Module A-4·22 min read

The Redlock algorithm step by step across N independent Redis instances, what it guarantees under bounded clock drift, what Martin Kleppmann's critique gets right, fencing tokens as the correct complement, and implementation with redlock-node.

A-4 — Redlock: The Algorithm, Its Guarantees, and Its Critics

Who this module is for: You use a single Redis instance for distributed locking but want the lock to survive a Redis node failure. Redlock is Redis's multi-instance distributed lock algorithm. This module covers the algorithm step-by-step, what it actually guarantees, Martin Kleppmann's critique (the most important distributed systems analysis of Redis locking), and when Redlock is and is not the right tool.

The Problem with Single-Instance Locking

A single-instance Redis lock has one critical failure mode: if the Redis master fails after granting a lock but before the lock holder releases it, and a failover promotes a replica, the replica does not have the lock (replication is asynchronous — the SET NX may not have replicated before the primary failed). The new primary issues the lock to a new client. Now two clients hold the same lock simultaneously.

Redlock addresses this by requiring a lock to be acquired on a majority of independent Redis instances.

The Redlock Algorithm

Redlock requires an odd number of independent Redis instances — typically 5. "Independent" means separate machines with no replication between them. A failure of any minority (< N/2) of instances does not affect lock correctness.

Step-by-Step

N = 5 independent Redis instances
Validity time = 30 seconds (desired lock TTL)

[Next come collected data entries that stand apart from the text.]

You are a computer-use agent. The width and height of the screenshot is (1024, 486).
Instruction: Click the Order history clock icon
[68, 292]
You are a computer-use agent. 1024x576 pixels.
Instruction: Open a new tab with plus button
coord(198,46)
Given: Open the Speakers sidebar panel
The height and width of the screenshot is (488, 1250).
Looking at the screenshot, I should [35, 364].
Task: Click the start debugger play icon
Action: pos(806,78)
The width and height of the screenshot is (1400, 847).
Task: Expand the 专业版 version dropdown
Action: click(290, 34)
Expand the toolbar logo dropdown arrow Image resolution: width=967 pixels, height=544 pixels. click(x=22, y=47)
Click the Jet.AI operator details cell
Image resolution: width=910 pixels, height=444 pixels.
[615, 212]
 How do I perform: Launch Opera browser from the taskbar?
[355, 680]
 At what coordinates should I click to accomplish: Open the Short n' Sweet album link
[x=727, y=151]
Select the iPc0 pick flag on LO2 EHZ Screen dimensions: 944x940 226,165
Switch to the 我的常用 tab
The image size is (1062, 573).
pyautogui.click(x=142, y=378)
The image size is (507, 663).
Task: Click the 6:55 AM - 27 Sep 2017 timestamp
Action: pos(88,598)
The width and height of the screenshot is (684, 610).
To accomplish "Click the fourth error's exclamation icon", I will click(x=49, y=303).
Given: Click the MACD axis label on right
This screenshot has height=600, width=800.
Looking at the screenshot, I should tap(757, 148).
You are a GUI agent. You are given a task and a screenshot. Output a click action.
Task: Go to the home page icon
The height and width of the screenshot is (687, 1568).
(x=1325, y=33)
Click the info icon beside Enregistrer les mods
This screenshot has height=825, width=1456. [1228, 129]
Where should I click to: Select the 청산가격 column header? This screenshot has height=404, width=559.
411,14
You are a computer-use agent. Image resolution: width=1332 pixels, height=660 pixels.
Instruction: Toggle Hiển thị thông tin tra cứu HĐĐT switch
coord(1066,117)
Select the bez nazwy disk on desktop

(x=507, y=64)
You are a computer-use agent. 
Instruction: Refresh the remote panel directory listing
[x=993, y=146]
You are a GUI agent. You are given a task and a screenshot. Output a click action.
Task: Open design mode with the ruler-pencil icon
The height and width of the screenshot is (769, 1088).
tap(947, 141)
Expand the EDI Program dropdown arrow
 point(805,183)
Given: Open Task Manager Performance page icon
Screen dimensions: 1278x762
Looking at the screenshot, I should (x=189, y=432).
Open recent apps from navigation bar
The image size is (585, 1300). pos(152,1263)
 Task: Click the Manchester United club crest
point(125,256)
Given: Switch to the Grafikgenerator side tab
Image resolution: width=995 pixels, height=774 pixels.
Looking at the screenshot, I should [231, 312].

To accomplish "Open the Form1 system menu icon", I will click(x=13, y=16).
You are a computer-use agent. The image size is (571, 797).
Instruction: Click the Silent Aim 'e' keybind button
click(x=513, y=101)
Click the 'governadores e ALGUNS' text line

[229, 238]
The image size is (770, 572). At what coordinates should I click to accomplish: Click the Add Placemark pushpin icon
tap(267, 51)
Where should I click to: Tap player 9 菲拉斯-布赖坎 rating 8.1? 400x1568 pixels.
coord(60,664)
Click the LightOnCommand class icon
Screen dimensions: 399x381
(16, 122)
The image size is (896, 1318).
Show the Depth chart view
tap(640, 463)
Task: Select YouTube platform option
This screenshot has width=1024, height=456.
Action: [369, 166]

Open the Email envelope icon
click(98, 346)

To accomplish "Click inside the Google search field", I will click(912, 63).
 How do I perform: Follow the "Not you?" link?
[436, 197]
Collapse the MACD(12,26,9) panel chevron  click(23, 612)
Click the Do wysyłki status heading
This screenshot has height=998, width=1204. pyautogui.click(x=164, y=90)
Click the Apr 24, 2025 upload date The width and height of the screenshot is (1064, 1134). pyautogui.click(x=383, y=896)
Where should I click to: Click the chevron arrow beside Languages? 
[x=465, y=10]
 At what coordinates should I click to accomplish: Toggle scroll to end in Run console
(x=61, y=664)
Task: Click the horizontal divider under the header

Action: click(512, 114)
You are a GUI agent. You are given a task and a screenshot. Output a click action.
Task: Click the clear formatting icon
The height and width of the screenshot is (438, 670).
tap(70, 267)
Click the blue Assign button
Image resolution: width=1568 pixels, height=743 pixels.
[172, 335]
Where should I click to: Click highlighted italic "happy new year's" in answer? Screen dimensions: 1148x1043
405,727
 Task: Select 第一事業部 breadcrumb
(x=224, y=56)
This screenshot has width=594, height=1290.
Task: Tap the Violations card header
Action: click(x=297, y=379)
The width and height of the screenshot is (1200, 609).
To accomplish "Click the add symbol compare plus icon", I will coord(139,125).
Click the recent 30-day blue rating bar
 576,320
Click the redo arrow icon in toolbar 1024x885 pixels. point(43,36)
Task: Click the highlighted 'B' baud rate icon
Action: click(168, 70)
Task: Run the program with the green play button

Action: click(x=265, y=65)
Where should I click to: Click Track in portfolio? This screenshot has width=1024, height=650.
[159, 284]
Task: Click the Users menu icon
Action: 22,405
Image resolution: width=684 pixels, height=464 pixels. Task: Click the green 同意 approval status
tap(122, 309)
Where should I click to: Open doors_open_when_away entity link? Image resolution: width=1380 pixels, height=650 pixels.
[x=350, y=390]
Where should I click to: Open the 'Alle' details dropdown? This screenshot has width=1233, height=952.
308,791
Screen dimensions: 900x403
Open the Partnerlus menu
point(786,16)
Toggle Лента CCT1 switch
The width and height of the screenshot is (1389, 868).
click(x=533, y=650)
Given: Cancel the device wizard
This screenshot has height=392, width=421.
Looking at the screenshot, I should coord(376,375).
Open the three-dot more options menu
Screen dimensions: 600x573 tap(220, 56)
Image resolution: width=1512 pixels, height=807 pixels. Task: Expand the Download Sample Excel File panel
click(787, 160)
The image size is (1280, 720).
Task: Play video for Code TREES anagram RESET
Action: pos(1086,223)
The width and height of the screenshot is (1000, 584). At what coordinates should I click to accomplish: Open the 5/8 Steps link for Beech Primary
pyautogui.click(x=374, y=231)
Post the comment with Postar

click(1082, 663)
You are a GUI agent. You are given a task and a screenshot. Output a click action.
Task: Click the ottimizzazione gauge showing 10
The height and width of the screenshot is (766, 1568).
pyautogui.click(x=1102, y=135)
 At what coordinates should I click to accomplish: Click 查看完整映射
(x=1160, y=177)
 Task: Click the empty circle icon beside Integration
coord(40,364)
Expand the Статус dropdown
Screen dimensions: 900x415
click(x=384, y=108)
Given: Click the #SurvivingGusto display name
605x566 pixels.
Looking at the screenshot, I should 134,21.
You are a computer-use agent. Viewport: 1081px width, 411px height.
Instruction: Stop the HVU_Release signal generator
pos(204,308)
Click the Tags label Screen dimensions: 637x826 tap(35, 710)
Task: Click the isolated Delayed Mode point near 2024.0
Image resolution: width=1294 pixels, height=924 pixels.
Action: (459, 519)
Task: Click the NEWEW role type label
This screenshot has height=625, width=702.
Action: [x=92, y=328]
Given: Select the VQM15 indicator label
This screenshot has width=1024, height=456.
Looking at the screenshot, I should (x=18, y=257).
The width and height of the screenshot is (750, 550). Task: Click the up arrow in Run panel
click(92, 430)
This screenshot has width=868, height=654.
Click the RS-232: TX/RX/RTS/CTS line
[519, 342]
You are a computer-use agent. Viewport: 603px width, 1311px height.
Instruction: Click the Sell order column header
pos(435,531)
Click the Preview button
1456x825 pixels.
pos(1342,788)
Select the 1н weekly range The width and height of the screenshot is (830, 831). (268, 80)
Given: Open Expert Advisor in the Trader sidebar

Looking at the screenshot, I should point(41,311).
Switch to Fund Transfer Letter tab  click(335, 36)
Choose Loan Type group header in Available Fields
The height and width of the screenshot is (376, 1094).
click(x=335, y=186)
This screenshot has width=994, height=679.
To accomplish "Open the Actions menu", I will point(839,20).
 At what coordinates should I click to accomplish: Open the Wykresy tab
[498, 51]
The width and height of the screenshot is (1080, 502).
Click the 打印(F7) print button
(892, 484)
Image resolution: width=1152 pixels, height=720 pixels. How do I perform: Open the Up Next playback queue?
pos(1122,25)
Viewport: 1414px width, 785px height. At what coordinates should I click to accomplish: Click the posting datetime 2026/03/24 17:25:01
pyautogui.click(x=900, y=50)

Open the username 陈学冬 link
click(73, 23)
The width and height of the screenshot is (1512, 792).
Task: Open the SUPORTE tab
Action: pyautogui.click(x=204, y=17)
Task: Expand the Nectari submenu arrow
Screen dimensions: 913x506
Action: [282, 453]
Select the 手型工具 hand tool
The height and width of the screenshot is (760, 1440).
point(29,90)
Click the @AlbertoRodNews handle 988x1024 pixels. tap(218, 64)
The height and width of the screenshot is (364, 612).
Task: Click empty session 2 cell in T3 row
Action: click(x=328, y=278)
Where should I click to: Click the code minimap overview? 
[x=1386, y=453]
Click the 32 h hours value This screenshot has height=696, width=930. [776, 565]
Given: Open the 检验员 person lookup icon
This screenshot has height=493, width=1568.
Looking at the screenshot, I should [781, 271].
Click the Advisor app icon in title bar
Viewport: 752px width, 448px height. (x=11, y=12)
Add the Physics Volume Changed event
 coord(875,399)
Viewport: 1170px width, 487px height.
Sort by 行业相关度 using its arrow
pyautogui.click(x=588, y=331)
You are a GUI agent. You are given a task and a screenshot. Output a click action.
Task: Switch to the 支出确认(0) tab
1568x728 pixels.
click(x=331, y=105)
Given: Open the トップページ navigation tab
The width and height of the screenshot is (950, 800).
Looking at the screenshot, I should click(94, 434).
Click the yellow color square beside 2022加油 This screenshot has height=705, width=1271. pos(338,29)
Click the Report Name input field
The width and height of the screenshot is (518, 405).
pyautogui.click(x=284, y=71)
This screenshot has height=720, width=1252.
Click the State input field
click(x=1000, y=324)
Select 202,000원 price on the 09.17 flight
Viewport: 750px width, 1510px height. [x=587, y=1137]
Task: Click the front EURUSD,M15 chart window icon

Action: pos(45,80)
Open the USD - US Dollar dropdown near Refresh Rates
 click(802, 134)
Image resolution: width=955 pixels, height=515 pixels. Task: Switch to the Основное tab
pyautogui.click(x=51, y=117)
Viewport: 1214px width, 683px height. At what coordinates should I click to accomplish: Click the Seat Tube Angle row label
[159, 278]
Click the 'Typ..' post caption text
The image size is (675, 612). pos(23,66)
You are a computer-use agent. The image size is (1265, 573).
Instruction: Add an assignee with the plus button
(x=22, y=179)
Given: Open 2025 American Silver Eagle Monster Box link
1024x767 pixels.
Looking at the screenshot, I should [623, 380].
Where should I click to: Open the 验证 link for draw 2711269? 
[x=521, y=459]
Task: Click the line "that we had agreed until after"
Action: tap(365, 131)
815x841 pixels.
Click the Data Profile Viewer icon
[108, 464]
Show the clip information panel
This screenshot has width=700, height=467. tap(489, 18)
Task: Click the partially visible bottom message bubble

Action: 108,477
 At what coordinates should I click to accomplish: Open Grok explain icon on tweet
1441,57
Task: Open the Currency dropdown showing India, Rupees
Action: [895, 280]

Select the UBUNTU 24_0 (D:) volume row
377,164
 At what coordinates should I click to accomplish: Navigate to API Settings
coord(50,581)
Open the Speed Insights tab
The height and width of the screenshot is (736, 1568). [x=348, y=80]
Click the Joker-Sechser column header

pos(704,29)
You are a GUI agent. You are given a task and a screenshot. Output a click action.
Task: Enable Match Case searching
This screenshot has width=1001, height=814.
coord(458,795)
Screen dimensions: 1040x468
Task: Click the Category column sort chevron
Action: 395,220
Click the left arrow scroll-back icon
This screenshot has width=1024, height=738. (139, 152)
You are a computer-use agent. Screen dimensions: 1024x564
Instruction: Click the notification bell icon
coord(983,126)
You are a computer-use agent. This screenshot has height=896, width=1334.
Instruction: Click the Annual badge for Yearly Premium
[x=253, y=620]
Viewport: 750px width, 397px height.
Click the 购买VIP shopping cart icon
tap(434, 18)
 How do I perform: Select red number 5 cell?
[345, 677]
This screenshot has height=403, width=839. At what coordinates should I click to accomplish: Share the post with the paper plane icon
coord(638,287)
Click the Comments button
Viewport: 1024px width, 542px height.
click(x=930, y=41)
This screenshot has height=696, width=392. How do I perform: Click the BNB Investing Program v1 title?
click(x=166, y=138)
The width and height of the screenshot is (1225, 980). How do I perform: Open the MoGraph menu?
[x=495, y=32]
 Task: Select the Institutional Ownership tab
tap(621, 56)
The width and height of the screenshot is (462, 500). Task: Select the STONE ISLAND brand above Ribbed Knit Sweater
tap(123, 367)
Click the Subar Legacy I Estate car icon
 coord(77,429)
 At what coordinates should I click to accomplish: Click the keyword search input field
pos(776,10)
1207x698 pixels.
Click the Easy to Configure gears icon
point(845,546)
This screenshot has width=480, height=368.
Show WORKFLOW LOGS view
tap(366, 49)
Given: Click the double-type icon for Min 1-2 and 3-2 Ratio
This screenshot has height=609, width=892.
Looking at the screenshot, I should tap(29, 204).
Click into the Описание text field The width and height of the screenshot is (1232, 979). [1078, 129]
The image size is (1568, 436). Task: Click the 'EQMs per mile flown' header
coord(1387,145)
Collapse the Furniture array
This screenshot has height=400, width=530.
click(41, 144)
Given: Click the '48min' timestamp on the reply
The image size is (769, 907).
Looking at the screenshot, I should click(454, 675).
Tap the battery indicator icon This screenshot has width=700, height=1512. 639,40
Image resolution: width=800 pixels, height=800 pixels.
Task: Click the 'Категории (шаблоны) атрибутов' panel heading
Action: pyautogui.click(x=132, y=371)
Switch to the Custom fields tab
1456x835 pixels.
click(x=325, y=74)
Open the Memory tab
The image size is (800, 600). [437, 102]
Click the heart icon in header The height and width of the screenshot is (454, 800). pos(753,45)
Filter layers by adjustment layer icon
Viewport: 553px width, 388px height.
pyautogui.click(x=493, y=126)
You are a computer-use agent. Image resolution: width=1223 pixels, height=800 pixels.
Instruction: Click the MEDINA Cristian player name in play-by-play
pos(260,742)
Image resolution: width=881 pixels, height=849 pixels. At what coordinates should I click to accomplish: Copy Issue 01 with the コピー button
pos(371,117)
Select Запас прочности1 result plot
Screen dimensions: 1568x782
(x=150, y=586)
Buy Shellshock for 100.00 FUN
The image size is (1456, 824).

1. Record the start time: T1 = current time in milliseconds

2. For each of the N instances, attempt to acquire the lock:
   SET lock:resource {uuid} NX PX {validity_ms}
   Use a small per-instance timeout (e.g., 5–50ms) to avoid blocking if an instance is down.

3. Count successful acquisitions. Calculate elapsed time: T2 = current time
   Elapsed = T2 - T1
   
4. The lock is acquired if:
   a. Acquired on at least (N/2 + 1) = 3 of 5 instances (quorum)
   b. Remaining validity time > 0: (validity_ms - elapsed) > 0

5. If the lock is acquired:
   The "actual TTL" = validity_ms - elapsed - clock_drift_factor
   The holder can use the resource for at most this remaining time.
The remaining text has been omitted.